## What the task asks
Repeat exactly, and only, the lines below starting at the line that contains "Rename icon in toolbar" and ending at the line that contains "Image resolution: width=782", inclusive of both.

= = = = =

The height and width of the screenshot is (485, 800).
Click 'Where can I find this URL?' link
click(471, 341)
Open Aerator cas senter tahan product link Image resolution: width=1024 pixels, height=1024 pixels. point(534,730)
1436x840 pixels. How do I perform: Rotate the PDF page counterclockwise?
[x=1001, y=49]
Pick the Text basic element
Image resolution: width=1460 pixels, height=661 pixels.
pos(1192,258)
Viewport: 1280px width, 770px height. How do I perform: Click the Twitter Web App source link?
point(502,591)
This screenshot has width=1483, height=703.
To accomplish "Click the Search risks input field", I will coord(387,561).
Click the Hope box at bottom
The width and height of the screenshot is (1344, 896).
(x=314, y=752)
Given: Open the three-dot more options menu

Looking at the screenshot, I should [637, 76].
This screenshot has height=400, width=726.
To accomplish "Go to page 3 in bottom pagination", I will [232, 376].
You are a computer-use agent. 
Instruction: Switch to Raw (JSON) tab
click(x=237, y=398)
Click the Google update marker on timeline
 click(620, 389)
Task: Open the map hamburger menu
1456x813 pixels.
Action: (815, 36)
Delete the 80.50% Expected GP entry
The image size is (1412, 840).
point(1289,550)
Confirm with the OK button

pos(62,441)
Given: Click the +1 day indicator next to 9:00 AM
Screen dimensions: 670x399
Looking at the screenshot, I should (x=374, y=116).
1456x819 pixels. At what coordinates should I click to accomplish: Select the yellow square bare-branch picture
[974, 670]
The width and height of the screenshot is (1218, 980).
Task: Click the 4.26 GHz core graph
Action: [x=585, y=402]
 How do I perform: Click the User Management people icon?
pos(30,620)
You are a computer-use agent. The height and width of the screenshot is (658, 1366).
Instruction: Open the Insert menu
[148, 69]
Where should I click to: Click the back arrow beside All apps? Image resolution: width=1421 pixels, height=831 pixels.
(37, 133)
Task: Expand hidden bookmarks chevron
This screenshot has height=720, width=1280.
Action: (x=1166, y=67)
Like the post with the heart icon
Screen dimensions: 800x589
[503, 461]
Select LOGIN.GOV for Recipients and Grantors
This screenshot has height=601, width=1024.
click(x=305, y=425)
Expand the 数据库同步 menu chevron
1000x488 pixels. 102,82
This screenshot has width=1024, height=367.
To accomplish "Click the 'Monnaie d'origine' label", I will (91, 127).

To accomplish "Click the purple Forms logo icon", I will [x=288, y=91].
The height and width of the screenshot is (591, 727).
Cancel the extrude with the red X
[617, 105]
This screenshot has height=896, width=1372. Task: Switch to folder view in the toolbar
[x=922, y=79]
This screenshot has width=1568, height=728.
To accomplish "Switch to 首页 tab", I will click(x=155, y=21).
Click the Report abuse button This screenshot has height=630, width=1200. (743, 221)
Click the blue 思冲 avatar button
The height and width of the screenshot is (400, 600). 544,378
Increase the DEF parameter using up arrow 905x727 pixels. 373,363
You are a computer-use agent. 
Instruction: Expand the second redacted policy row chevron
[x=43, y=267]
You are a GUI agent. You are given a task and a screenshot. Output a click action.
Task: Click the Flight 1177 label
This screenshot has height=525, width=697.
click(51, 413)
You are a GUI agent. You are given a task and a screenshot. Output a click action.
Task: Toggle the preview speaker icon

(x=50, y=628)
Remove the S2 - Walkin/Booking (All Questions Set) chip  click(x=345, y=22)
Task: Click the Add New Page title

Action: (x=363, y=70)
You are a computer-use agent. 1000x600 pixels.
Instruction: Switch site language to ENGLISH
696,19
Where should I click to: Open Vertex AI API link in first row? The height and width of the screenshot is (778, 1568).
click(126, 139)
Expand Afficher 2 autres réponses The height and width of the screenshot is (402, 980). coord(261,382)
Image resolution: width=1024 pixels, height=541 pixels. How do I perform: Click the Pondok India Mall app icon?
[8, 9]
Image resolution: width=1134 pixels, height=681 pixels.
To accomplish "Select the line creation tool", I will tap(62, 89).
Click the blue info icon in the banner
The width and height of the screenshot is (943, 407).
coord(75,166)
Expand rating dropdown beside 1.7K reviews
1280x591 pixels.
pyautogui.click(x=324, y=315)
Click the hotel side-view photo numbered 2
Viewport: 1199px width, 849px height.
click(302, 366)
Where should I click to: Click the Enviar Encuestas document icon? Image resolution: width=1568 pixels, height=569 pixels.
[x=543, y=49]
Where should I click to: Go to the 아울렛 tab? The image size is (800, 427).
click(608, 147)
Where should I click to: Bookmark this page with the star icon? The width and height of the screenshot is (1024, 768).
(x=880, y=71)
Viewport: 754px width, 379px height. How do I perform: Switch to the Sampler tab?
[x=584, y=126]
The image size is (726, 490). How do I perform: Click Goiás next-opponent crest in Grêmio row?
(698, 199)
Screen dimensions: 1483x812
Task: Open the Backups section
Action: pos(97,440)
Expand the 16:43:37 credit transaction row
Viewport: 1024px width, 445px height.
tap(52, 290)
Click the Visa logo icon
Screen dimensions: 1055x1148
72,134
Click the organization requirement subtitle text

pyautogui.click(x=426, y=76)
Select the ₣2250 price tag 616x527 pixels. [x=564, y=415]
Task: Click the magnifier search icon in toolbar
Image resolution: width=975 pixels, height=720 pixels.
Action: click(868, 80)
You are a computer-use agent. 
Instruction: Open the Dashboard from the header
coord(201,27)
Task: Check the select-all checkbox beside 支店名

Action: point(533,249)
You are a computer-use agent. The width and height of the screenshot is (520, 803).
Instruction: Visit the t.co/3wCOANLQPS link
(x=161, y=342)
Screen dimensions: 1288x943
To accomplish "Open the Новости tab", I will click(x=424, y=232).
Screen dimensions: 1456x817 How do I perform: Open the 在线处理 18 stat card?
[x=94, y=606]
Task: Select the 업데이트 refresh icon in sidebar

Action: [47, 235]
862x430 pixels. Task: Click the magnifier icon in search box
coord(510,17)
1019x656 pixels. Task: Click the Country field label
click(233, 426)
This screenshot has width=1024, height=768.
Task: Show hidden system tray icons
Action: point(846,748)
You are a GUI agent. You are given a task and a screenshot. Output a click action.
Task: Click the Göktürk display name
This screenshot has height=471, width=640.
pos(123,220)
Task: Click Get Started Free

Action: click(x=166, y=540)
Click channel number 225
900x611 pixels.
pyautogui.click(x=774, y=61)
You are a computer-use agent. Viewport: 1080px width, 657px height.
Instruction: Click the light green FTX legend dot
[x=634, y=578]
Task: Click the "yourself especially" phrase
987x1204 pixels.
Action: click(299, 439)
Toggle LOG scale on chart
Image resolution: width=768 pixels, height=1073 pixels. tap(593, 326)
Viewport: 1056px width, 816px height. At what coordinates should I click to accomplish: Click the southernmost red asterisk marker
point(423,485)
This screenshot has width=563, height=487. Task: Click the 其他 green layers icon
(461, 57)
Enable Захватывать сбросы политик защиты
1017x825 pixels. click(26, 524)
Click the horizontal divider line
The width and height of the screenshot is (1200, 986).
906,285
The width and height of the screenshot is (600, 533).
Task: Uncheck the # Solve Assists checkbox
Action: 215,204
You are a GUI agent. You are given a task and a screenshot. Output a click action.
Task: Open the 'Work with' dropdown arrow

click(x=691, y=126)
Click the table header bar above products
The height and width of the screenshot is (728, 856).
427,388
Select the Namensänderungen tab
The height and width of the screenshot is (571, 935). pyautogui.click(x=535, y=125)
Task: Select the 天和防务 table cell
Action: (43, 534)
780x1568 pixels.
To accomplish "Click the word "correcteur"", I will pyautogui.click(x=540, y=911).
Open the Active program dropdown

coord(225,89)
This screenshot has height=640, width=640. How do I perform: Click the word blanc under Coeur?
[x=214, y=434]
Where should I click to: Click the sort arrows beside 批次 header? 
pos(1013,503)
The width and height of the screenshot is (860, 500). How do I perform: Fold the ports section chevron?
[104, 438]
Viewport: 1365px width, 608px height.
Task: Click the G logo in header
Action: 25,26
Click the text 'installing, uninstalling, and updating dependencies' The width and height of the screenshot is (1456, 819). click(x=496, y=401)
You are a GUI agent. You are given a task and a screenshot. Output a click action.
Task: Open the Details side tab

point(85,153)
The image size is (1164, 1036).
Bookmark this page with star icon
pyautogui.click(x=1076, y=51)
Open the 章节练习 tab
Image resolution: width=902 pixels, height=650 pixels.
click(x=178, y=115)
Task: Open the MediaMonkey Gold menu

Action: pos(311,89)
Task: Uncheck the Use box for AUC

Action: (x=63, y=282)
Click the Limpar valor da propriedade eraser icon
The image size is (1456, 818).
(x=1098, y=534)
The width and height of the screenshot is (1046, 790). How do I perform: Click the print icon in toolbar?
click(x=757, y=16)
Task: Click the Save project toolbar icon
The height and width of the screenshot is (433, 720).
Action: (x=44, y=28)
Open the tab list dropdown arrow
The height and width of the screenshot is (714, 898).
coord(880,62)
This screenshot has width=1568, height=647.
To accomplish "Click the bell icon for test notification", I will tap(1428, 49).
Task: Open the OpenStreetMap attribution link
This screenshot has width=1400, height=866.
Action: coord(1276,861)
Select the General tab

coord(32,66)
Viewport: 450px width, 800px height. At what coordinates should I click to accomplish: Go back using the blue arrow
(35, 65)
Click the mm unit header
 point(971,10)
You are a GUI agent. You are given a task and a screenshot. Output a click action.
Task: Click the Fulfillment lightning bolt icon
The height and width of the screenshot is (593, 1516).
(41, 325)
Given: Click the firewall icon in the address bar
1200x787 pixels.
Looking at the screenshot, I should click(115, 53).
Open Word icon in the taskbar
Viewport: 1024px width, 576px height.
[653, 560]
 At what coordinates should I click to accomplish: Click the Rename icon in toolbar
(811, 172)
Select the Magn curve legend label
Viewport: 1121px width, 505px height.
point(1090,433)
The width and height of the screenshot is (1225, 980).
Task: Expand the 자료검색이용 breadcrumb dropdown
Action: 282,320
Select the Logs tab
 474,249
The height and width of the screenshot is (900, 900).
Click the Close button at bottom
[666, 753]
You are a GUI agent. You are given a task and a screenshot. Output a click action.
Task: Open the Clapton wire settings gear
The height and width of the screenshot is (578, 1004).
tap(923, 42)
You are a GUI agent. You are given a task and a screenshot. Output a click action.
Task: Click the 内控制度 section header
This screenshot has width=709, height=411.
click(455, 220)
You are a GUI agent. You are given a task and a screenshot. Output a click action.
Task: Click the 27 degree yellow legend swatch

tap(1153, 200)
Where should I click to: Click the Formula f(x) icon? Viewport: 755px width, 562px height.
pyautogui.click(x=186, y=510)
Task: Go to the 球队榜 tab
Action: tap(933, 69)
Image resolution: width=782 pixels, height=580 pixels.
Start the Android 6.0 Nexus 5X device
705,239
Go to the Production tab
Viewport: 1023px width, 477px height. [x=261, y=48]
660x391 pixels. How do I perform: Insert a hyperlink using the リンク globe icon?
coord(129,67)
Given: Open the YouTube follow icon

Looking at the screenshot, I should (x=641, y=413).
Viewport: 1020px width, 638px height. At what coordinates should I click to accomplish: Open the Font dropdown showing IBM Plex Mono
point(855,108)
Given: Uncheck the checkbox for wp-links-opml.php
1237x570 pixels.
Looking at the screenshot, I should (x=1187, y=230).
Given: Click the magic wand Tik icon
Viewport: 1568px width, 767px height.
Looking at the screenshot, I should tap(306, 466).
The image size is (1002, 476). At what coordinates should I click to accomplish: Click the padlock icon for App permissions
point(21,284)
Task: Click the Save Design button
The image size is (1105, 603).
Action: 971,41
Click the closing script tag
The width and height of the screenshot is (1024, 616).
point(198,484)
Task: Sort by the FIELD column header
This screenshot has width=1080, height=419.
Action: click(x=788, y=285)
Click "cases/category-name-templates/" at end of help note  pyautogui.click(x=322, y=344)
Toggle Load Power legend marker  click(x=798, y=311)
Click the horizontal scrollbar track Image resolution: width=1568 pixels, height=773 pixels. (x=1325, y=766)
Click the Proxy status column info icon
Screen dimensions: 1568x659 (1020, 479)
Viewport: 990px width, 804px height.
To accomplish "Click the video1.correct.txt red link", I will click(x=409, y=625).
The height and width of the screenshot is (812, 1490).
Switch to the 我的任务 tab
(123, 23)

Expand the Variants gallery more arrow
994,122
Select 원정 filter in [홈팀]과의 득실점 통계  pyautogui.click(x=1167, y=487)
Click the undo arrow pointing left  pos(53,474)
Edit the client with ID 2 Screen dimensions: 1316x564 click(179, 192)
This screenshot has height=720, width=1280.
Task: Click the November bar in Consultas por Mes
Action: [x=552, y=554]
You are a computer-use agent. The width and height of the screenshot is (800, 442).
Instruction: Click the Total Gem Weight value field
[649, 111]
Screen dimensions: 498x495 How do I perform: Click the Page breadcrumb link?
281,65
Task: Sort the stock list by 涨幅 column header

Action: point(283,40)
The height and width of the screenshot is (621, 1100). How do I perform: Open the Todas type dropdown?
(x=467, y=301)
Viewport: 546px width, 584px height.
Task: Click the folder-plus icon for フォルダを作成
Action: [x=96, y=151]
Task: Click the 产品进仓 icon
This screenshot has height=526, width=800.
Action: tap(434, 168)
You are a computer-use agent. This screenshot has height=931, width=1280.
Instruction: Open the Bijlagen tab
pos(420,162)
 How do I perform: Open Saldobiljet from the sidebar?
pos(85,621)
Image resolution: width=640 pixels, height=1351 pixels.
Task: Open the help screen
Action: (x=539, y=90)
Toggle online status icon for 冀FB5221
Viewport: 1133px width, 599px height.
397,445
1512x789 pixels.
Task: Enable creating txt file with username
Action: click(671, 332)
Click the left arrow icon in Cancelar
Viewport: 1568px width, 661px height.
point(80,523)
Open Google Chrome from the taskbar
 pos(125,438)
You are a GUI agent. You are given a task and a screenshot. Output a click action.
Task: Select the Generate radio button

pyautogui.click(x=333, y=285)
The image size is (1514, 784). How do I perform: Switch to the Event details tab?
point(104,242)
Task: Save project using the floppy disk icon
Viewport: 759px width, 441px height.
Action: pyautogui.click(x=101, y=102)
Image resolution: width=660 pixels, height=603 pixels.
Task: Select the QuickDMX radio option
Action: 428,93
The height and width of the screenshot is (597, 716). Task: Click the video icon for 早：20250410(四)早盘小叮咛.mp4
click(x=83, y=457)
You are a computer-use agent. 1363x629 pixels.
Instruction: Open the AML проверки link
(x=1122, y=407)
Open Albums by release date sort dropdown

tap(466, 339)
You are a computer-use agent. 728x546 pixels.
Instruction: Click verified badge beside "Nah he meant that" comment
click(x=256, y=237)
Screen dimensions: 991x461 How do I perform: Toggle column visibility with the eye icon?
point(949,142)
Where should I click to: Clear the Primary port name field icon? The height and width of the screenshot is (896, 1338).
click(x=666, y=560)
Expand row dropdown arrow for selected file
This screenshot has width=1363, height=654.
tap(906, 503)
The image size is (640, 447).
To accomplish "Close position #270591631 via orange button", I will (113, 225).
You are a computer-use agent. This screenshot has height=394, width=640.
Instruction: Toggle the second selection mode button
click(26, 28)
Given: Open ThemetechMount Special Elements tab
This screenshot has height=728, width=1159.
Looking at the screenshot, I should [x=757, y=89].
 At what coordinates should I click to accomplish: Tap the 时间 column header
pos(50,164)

= = = = =

## Solution
 At what coordinates should I click to accomplish: Click the Rename icon in toolbar
(811, 172)
Select the Magn curve legend label
Viewport: 1121px width, 505px height.
point(1090,433)
The width and height of the screenshot is (1225, 980).
Task: Expand the 자료검색이용 breadcrumb dropdown
Action: 282,320
Select the Logs tab
 474,249
The height and width of the screenshot is (900, 900).
Click the Close button at bottom
[666, 753]
You are a GUI agent. You are given a task and a screenshot. Output a click action.
Task: Open the Clapton wire settings gear
The height and width of the screenshot is (578, 1004).
tap(923, 42)
You are a GUI agent. You are given a task and a screenshot. Output a click action.
Task: Click the 内控制度 section header
This screenshot has width=709, height=411.
click(455, 220)
You are a GUI agent. You are given a task and a screenshot. Output a click action.
Task: Click the 27 degree yellow legend swatch

tap(1153, 200)
Where should I click to: Click the Formula f(x) icon? Viewport: 755px width, 562px height.
pyautogui.click(x=186, y=510)
Task: Go to the 球队榜 tab
Action: tap(933, 69)
Image resolution: width=782 pixels, height=580 pixels.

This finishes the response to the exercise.